Revista Literatura

La necesidad de la noche

Publicado el 23 julio 2011 por Netomancia @netomancia
Los fuegos artificiales estallaban sobre sus cabezas, obligándolos a no quitar los ojos de tremendo espectáculo. Alrededor, un mundo de gente se apiñaba en torno a la calle principal de la ciudad. Por encima de las risas, los gritos de euforia y los diálogos en voz alta para hacerse entender, reinaba la música.

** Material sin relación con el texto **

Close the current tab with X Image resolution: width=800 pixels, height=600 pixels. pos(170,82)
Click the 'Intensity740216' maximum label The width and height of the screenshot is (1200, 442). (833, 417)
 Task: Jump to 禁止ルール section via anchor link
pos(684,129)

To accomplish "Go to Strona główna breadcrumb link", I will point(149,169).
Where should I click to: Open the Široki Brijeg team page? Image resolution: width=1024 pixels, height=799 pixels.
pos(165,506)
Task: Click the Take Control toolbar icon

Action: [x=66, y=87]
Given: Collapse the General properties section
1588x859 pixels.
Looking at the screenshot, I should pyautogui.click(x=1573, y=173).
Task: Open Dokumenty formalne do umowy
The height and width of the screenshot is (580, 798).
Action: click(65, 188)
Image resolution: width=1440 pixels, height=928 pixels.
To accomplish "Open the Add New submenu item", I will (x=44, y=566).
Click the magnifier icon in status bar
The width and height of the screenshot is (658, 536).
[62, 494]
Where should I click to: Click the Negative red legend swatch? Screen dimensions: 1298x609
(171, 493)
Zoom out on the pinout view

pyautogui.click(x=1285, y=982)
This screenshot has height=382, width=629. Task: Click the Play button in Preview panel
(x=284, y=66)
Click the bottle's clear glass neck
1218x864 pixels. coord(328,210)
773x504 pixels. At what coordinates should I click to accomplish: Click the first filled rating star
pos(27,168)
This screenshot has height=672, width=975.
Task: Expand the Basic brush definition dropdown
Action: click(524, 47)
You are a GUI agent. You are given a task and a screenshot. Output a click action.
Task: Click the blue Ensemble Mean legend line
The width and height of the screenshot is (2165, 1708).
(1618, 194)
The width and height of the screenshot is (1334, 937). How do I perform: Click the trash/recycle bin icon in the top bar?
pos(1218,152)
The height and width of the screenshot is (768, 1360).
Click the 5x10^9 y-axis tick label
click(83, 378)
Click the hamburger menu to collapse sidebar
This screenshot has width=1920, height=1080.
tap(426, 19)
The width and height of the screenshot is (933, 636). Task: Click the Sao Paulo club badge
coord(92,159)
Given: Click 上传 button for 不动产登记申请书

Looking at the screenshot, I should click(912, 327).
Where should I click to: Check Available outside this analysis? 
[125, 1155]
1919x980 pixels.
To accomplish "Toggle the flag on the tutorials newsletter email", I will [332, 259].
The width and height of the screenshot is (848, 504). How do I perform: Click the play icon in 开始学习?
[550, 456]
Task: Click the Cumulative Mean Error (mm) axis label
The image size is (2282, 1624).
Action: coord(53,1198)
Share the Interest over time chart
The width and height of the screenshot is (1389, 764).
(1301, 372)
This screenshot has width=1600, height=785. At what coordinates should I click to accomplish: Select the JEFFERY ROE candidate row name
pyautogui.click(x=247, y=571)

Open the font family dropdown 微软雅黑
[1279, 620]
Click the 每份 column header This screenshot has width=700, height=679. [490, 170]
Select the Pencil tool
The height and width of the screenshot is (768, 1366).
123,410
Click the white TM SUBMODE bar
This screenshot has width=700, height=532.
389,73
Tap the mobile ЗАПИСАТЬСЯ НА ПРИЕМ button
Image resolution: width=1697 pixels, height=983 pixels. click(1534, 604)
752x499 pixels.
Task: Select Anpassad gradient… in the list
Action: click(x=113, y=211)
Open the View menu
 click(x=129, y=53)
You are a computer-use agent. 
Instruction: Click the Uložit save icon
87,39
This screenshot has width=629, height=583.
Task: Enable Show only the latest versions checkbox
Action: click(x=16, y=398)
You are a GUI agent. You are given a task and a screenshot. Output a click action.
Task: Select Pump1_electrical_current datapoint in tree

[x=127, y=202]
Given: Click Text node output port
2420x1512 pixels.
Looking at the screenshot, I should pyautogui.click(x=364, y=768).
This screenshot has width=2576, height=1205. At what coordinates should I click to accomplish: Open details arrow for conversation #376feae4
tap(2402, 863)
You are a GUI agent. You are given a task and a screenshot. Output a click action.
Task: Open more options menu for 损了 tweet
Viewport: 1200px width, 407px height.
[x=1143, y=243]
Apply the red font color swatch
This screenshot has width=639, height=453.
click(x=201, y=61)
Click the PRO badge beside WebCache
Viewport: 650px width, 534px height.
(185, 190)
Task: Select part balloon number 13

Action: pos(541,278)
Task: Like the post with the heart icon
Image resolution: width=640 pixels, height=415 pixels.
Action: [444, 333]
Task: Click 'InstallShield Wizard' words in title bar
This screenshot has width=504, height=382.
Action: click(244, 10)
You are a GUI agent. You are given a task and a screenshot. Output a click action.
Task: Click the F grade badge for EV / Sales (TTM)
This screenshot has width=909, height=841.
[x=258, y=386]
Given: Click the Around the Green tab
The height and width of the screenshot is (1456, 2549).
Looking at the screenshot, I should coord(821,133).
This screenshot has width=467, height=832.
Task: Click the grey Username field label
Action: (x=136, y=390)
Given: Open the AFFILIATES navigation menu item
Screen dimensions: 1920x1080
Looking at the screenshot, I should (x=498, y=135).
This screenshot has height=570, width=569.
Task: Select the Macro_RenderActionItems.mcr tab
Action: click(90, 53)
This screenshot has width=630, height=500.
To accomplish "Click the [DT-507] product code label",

Melodías festivas y alegres, que invitaban a bailar hasta el fin del mundo.
Las mujeres eran osadas y vestían ropas tan sueltas como escasas. Los hombres se deleitaban con ellas, mucho más que con los fuegos de artificios, tejiendo en sus mentes soñadas aventuras. Nadie estaba quieto, nadie podía. Los grupos se desplazaban de un lado a otro, los turistas se confundían con los lugareños, era una masa uniforme caracterizada por la diversidad de colores, de voces y formas de demostrar la felicidad que envolvían sus cuerpos.
A lo largo de la avenida, la numerosa cantidad de bailarines vestidos de una misma manera presagiaban el inminente comienzo del desfile de las comparsas. Algunos comenzaban a despejar el escenario de asfalto y buscar ubicaciones lo más cercanas posible. El cotillón parecía tener su propia fiesta: los frascos de espumas se vaciaban por centenares, el papel picado brillante volaba por el aire como copos de algodones y las máscaras ocultaban fugazmente los rostros felices de miles de personas, contagiadas por el clímax de la noche.
A doscientos metros los primeros indicios de una de las comparsas despertó los alaridos de la muchedumbre. Algunos jóvenes aprovecharon el momento para abrazar con más ímpetu a sus acompañantes de turno, en algunos casos sus novias, en otros no. Donde la vista se posara, había gente besándose. En lugares más apartados, incluso iban más lejos. La noche era una fiesta, todos lo sentían así.
La primera comparsa exhibió la sensualidad de sus mujeres, el físico imponente de los jóvenes y la algarabía de una noche que muchos deseaban, no acabara jamás. Los miles de presentes adoraron de inmediato a sus dioses paganos rindiendo los tributos más atrevidos. El alcohol duplicó su apuesta y las explosiones en el cielo alcanzaron su máximo esplendor.
En medio de tanta danza, erotismo y desenfreno, se escucharon gritos de tintes lejanos a la felicidad. Pero entre tanta exhuberancia de alegría, pasaron inadvertidos. Eran portadores de los mismos, ancestrales fantasmas del reino de los caídos. Habían despertado del letargo, como cada año, llamados por el rito de la zamba, de la libertad del espíritu, del anhelo de la vida. Llevaban sus propias máscaras, todas ellas tristes, de rasgos inexpresivos y carentes del brillo de la vida.
Se mezclaron entre la multitud cargando con la tristeza y la opresión sobre los hombros, intentando volcarla sobre esos seres fuera de si, descontrolados.
Como cada año, hicieron el esfuerzo. Lograron atraer a unos pocos, volverlos violentos, acercarlos a la sangre. Pero no los suficientes como para avivar el fuego de la maldad.
Los dioses paganos tenían más fuerzas en cada oportunidad, porque la raza necesitaba del desahogo, de esa forma de primitiva alegría, de la celebración aunada de las almas, de la felicidad colectiva, el deseo de la carne, de la belleza, de tocar el cielo con las manos, de tomar cada uno de esos fuegos de artificios y arrojarlos contra la nostalgia, los errores, los momentos equívocos, y borrarlos, dejándolos en el olvido, del otro lado de la máscara, aunque sea por una noche, lejos del bienestar que envolvía cada poro de la piel.
Entonces, la noche de carnaval, triunfaba una vez más.